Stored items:
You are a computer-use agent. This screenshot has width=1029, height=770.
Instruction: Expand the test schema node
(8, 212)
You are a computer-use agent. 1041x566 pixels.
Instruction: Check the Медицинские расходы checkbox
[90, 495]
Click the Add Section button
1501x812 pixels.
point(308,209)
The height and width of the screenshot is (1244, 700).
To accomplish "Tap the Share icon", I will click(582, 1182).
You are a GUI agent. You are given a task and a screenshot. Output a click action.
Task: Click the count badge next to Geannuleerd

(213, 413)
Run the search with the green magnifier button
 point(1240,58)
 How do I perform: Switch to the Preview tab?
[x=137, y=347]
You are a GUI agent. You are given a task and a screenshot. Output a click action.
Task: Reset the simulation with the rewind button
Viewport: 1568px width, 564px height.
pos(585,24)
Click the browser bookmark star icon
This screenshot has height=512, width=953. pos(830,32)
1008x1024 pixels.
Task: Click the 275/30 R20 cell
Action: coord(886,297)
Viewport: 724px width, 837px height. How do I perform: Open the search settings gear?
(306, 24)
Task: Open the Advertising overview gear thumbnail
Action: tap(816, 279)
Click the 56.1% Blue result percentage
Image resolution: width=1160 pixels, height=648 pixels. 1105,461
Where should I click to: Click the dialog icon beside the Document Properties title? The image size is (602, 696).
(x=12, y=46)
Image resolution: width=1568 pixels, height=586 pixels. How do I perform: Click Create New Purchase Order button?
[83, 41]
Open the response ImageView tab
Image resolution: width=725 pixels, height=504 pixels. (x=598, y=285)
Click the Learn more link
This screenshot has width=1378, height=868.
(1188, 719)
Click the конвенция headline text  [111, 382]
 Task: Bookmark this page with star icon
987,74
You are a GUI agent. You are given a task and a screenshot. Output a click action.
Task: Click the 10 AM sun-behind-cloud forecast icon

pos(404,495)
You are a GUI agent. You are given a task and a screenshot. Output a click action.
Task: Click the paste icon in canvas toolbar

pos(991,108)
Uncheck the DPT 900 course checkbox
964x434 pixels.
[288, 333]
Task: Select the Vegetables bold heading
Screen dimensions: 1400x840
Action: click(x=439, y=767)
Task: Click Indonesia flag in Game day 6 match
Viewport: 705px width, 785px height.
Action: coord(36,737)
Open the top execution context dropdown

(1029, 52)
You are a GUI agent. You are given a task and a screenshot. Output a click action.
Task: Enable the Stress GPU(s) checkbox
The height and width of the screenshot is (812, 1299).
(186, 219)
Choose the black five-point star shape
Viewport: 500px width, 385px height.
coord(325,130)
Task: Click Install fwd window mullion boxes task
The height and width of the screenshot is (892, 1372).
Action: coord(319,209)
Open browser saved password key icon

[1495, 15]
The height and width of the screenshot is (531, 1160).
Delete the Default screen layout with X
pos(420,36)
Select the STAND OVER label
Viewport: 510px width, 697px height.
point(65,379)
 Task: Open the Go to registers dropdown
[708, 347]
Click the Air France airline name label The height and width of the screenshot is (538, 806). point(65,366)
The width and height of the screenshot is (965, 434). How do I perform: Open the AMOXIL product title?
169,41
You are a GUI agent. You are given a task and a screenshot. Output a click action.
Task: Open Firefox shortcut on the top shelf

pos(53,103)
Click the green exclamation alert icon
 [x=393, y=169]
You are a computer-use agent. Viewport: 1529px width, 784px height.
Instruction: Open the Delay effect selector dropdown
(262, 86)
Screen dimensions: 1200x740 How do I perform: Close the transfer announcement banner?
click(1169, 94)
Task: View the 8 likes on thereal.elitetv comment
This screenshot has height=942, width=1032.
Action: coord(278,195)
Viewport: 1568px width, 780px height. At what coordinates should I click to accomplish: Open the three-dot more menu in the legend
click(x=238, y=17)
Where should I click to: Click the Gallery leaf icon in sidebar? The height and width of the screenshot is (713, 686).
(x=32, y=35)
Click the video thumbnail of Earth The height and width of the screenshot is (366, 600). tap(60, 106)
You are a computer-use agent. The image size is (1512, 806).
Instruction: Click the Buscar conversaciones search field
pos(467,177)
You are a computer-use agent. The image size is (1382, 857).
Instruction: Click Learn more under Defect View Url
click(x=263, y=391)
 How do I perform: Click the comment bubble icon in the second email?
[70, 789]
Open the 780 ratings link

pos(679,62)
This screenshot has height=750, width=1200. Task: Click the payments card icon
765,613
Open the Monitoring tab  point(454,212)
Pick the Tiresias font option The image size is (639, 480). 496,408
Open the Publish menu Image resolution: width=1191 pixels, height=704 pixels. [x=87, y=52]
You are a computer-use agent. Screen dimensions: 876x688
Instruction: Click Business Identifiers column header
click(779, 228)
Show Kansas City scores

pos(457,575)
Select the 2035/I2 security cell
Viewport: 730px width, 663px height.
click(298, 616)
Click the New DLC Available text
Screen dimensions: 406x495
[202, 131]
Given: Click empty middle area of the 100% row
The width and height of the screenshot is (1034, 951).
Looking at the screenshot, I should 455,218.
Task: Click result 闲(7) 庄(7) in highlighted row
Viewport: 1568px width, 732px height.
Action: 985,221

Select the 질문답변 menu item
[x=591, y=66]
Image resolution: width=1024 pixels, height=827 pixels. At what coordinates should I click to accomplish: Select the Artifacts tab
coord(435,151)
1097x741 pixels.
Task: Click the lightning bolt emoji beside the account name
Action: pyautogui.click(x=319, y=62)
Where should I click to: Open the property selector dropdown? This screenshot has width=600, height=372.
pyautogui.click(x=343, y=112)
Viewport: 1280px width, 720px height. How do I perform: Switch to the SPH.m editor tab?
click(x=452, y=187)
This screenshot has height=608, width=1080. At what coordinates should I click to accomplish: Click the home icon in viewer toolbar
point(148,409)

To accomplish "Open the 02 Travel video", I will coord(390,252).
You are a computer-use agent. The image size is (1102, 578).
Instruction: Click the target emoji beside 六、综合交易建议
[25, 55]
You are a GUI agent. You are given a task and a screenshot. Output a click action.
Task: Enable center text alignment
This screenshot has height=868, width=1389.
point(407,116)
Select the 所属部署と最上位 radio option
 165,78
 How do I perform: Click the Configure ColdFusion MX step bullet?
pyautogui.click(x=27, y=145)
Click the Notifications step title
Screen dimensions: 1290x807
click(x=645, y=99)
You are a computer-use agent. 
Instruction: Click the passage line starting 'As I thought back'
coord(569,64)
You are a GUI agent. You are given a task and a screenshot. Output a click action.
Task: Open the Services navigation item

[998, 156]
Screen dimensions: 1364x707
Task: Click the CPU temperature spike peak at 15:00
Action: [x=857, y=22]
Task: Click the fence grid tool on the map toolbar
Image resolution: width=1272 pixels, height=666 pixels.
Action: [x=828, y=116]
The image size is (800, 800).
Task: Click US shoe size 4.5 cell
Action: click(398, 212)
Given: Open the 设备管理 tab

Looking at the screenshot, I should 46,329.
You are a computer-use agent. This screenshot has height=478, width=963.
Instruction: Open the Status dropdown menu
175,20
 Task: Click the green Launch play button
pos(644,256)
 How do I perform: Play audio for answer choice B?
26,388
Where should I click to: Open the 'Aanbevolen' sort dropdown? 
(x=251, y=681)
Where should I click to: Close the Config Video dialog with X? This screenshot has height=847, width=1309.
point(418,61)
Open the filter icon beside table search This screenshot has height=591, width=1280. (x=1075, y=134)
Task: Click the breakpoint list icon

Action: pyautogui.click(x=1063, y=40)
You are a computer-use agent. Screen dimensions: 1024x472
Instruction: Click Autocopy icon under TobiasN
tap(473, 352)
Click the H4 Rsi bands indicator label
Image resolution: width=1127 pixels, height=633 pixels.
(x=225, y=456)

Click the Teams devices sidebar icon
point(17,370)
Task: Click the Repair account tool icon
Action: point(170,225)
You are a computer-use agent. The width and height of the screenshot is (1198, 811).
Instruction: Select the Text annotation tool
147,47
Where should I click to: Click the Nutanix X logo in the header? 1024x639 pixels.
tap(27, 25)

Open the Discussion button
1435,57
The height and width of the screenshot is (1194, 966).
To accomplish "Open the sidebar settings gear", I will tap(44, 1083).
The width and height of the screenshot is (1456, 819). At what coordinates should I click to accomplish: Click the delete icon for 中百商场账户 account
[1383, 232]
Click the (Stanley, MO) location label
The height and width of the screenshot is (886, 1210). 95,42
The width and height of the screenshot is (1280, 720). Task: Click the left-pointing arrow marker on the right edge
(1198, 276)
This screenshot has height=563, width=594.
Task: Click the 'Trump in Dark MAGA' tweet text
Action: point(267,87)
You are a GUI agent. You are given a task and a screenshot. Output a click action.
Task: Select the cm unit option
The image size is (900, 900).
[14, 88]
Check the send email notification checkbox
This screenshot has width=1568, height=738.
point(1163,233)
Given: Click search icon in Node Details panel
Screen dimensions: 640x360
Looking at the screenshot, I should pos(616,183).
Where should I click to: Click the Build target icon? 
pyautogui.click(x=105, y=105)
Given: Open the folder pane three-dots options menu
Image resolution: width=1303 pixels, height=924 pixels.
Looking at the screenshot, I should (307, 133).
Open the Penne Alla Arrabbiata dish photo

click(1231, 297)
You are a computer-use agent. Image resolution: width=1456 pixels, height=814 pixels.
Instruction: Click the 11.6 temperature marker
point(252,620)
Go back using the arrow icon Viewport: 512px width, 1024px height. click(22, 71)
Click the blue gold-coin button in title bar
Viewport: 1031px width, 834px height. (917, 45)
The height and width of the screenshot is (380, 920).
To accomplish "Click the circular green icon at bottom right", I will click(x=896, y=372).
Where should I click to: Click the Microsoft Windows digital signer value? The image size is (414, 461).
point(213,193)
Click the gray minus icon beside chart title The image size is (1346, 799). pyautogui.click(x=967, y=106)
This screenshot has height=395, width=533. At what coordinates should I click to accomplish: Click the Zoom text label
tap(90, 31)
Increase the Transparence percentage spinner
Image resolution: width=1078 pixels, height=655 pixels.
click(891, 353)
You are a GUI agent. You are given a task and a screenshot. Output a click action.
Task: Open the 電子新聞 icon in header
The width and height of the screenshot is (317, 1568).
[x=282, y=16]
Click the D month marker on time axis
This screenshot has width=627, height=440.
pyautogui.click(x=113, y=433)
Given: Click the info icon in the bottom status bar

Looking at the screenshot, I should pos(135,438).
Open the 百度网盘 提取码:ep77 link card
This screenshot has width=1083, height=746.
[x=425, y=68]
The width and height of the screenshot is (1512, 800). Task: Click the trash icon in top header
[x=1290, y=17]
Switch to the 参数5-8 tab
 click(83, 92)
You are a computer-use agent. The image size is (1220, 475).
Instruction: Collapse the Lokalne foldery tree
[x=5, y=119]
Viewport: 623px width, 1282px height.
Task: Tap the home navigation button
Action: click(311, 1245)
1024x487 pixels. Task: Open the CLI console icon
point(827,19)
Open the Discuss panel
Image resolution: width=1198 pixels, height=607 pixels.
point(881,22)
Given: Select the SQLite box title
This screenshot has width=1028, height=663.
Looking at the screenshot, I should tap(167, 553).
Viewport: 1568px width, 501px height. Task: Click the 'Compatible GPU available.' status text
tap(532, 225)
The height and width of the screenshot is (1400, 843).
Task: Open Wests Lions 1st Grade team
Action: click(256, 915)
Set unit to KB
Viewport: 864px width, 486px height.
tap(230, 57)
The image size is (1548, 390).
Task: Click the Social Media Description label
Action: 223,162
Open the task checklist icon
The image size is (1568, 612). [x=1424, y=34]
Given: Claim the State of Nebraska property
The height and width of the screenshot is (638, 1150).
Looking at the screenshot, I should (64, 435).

[Problem details] Gather up the lines containing the word "Enable" from these records and copy them.

[Solution to this problem]
Task: Enable the Stress GPU(s) checkbox
Task: Enable center text alignment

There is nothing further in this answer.